Tom Sietsema wrote about Toscana Cafe for a September 2009 First Bite column.

A fresh place to eat in the shadow of Union Station? No sooner does a reader share the word ("I've lunched there three days in a row!") than a friend and I hop in a cab and join the line snaking outside the sunny yellow, two-story Toscana Cafe on a recent workday.

A gelato cart parked near some tables on the patio is a good omen. Scanning the menu on the wall inside, we are also pleased to see "homemade" lasagna and pizza offered by the slice. We order both, throw in a sandwich and a plastic cup of tiramisu, pay for the spread at a cash register and head outside to soak up some afternoon rays and verify my tipster's rave.

The soft brick of lasagna is soupy but also rich with ground beef and bechamel sauce. The vegetable pizza scattered with onions, zucchini and tomato is thin, crisp and respectable. Not counting its ciabatta roll, our sandwich choice, pulled roast pork with sweet coleslaw, waves more of an American flag. As sated as we become, we nearly finish the soothing coffee-and-chocolate-flavored dessert.

The man behind those recipes is Daniele Catalani, 30, who came to Washington from Florence 10 years ago to work for chef Roberto Donna at Galileo. Over the course of six years, Catalani worked his way up from line cook for the main dining room to co-chef in Donna's exclusive restaurant-within-a-restaurant, Il Laboratorio. When the Italian destination closed in 2006, Catalani started a catering company, which lives on in the same building as Toscana. He also helped open Extra Virgin in Arlington four years ago.

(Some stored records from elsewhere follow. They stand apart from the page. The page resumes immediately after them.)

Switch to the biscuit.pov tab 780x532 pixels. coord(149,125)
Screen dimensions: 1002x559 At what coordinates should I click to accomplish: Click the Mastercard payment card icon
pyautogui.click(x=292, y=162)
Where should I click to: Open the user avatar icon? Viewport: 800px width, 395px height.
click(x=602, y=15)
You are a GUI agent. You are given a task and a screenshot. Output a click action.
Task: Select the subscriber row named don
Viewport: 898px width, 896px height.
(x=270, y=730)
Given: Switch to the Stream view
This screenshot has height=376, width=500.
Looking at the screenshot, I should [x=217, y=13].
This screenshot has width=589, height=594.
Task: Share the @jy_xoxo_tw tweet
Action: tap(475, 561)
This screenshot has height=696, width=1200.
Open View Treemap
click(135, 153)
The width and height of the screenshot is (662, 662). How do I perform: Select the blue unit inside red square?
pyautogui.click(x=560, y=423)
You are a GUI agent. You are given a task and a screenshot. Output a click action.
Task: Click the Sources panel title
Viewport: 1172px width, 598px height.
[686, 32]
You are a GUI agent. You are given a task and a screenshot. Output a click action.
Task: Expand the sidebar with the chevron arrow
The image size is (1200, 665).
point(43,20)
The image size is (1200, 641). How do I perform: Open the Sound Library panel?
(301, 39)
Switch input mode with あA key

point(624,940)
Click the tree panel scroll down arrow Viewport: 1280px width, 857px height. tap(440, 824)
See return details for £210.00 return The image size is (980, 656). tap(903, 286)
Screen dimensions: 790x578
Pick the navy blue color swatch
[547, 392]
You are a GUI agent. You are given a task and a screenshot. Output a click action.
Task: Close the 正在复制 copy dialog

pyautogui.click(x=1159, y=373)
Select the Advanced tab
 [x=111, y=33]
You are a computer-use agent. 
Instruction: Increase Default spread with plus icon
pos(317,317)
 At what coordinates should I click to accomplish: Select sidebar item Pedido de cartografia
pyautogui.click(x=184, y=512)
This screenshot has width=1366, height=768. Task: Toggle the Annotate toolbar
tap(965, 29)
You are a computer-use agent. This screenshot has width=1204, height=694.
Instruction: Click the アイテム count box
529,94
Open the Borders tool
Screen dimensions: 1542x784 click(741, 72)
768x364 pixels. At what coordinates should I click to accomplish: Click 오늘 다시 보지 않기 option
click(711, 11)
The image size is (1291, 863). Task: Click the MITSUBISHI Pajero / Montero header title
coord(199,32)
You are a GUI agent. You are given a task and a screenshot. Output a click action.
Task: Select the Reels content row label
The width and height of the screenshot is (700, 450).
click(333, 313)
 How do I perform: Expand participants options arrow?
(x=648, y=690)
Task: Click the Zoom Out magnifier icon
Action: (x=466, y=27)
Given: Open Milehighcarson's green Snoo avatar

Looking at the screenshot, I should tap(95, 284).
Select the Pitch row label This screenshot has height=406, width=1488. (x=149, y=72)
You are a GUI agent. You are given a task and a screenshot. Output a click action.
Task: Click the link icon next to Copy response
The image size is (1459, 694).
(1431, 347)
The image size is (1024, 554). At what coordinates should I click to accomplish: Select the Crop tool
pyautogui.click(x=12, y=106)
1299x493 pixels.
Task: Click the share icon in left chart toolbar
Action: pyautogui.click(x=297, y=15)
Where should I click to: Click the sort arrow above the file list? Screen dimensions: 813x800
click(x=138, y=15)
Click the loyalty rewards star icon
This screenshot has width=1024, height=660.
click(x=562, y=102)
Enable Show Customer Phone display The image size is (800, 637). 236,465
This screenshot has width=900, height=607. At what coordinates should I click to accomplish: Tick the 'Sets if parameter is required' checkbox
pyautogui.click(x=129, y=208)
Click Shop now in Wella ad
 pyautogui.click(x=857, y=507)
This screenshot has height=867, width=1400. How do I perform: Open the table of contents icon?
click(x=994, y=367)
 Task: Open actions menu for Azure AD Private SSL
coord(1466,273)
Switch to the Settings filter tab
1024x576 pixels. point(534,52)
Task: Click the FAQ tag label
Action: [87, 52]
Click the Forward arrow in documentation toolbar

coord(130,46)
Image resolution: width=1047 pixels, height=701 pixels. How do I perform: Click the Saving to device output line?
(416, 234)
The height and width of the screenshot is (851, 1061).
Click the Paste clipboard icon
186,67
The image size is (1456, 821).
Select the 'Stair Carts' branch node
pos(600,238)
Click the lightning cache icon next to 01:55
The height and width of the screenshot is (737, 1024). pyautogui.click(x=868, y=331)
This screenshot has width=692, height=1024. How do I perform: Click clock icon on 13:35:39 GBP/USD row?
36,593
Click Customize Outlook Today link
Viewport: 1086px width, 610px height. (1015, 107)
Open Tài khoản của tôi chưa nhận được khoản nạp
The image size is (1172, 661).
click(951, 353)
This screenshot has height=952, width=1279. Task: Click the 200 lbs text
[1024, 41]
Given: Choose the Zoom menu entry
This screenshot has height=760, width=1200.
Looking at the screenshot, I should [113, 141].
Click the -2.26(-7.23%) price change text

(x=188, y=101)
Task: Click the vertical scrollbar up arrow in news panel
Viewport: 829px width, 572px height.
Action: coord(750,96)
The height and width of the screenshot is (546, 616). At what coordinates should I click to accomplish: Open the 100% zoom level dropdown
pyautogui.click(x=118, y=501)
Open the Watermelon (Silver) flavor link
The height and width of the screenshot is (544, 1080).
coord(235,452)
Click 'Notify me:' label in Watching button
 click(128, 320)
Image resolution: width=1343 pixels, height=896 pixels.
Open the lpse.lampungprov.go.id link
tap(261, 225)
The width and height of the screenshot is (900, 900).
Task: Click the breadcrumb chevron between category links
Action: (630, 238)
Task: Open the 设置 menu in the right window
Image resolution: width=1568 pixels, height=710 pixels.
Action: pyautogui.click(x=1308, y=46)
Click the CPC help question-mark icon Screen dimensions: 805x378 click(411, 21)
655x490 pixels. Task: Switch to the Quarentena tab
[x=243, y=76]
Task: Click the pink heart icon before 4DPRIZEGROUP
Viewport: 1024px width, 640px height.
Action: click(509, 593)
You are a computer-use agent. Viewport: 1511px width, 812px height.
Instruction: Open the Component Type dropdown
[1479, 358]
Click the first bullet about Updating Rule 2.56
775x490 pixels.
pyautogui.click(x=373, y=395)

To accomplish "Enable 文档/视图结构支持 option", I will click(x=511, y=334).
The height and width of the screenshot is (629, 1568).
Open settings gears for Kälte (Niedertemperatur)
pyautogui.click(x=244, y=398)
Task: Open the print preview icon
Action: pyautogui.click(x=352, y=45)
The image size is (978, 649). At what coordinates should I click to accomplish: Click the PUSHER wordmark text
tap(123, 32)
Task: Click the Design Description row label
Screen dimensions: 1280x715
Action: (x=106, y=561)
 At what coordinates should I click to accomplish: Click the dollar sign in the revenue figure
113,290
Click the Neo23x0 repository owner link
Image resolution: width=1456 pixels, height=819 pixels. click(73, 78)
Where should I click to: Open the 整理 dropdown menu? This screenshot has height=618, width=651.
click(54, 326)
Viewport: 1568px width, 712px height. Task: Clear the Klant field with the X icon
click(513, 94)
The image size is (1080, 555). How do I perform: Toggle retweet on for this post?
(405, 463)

For the moment, the eatery serves lunch weekdays and a four-course dinner ($28-$35) Mondays through Saturdays in a small upstairs dining room. A more extensive a la carte menu is on the horizon; as he eases in, Catalani says, he wants to keep the business simple. He is, as he describes it, not just one of the cooks and a manager, but "a dishwasher and the sommelier," too.

(Sept. 2, 2009)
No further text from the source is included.